Ils suggèrent que cela pourrait s'expliquer par le matériau de l'implant (silicone ou solution saline) masquant le tissu mammaire examiné par mammographie, ainsi que par d'autres facteurs liés aux implants. Ils disent également que, bien que les techniques permettant de résoudre ce problème soient largement utilisées en mammographie, le tissu mammaire n’est peut-être pas encore suffisamment examiné.
Cependant, ils ajoutent que leurs résultats doivent être interprétés avec prudence. De nouvelles recherches sont justifiées sur les effets à long terme des implants mammaires cosmétiques sur la détection et les taux de survie du cancer du sein, concluent-ils.
Conclusion
Comme le soulignent les auteurs, leur analyse comportait plusieurs limites. Ce n’est pas la faute des chercheurs actuels, car la qualité de certaines des preuves sur lesquelles ils devaient compter était altérée par une méthodologie d’étude médiocre. Par exemple, certaines études incluaient des cas de cancer du sein «in situ» (non invasif), ce qui aurait pu entraîner une classification erronée.
De plus, la deuxième méta-analyse, qui montrait un risque plus élevé de mortalité par cancer du sein chez les femmes atteintes d'un cancer du sein qui avaient des implants, n'incluait que cinq études, dont trois n'avaient pas ajusté leurs résultats en fonction de l'âge du diagnostic. Ceci est un facteur de confusion potentiel important, ce qui signifie que les résultats doivent être considérés avec une certaine prudence.

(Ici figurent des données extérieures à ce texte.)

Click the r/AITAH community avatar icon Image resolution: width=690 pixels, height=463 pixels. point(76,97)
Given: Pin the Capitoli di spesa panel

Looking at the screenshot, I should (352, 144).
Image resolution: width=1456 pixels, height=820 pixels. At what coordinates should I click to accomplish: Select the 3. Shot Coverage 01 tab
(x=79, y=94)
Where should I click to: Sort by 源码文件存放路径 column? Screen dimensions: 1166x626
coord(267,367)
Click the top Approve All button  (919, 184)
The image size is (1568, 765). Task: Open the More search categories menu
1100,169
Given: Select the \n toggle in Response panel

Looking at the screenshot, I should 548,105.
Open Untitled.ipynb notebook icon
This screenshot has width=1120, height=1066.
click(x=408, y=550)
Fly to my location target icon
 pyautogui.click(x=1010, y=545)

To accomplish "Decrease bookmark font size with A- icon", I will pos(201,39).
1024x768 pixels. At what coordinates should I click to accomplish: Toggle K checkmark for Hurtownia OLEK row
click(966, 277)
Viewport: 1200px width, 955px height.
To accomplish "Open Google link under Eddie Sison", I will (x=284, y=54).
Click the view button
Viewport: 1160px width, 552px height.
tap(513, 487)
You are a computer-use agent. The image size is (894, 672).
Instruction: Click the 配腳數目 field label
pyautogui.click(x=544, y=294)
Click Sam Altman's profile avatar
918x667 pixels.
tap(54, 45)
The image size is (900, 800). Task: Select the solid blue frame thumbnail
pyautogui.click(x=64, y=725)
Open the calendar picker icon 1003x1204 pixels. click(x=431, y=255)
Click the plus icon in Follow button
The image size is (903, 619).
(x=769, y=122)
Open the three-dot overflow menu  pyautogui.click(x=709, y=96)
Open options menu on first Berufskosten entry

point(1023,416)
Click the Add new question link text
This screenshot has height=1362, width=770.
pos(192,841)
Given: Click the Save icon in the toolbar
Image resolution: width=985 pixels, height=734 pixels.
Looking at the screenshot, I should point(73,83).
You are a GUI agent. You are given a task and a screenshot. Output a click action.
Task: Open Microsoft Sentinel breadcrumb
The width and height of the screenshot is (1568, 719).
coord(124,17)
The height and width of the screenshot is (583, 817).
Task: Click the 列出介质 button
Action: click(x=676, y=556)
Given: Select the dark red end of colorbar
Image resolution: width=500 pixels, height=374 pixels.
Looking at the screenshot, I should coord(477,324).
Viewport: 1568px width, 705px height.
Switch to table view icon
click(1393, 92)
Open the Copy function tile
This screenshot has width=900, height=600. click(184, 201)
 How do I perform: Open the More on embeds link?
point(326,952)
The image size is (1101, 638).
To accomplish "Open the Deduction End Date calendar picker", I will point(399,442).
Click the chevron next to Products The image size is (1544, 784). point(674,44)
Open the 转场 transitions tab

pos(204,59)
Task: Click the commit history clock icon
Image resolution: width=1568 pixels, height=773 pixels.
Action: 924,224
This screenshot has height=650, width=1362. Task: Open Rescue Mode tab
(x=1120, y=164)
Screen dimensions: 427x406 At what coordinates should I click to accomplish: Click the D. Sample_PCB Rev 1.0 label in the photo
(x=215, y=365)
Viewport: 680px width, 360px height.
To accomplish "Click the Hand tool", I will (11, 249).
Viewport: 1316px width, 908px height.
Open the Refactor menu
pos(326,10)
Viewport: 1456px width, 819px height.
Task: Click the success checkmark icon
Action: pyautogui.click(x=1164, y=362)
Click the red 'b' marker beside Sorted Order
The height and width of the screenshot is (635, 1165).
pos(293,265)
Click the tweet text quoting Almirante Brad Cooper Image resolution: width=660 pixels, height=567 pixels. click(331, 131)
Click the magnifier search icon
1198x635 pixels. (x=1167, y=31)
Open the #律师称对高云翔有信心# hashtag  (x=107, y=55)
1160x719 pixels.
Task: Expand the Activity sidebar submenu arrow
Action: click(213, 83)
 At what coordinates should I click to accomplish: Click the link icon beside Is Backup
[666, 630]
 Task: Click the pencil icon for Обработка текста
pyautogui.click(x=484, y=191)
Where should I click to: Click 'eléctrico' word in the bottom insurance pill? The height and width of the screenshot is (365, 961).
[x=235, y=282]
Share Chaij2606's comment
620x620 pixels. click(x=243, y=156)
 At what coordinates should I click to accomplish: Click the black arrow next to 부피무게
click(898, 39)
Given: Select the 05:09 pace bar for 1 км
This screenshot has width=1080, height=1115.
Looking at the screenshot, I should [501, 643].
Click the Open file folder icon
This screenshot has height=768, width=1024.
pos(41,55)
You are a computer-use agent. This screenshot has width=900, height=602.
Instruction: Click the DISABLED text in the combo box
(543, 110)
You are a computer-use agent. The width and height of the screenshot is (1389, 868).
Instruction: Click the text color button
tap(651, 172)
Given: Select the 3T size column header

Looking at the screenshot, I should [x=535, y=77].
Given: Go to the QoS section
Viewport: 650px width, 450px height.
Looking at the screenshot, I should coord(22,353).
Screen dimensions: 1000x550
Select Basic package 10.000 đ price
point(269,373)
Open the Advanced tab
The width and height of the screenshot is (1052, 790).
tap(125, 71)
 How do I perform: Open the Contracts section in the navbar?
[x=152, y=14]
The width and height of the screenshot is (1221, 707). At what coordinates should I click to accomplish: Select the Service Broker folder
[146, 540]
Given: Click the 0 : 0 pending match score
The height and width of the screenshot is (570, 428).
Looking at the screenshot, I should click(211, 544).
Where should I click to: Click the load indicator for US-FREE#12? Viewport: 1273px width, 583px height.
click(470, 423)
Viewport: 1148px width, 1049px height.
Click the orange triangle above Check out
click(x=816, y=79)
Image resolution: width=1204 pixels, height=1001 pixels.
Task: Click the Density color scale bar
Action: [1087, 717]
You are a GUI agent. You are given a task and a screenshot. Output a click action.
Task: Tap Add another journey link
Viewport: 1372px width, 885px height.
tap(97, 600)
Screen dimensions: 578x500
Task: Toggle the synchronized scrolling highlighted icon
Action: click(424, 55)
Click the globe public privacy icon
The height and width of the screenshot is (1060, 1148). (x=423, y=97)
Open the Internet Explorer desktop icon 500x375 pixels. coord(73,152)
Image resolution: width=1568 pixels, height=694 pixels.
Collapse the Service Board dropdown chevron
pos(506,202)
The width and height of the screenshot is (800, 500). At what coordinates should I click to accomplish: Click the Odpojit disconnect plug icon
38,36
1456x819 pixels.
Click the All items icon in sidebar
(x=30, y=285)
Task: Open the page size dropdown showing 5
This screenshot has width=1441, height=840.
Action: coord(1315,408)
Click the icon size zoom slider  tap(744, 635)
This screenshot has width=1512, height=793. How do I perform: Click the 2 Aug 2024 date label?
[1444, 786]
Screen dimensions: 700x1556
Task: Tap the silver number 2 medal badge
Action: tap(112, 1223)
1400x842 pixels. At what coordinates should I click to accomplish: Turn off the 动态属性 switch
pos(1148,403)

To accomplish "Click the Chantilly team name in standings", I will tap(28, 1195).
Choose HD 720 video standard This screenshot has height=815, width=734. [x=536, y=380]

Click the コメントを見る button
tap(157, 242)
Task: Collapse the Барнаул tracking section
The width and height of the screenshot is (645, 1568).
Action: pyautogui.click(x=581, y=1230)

Les cinq études étaient non ajustées pour l'IMC des femmes (un autre facteur de confusion potentiel), alors qu'une étude incluait la mortalité de toutes causes plutôt que seulement du cancer du sein (ce qui signifie que certaines femmes pourraient être décédées d'autres causes).
Des recherches supplémentaires sont nécessaires sur l’importante question de la détection et du diagnostic du cancer du sein chez les femmes portant des implants cosmétiques.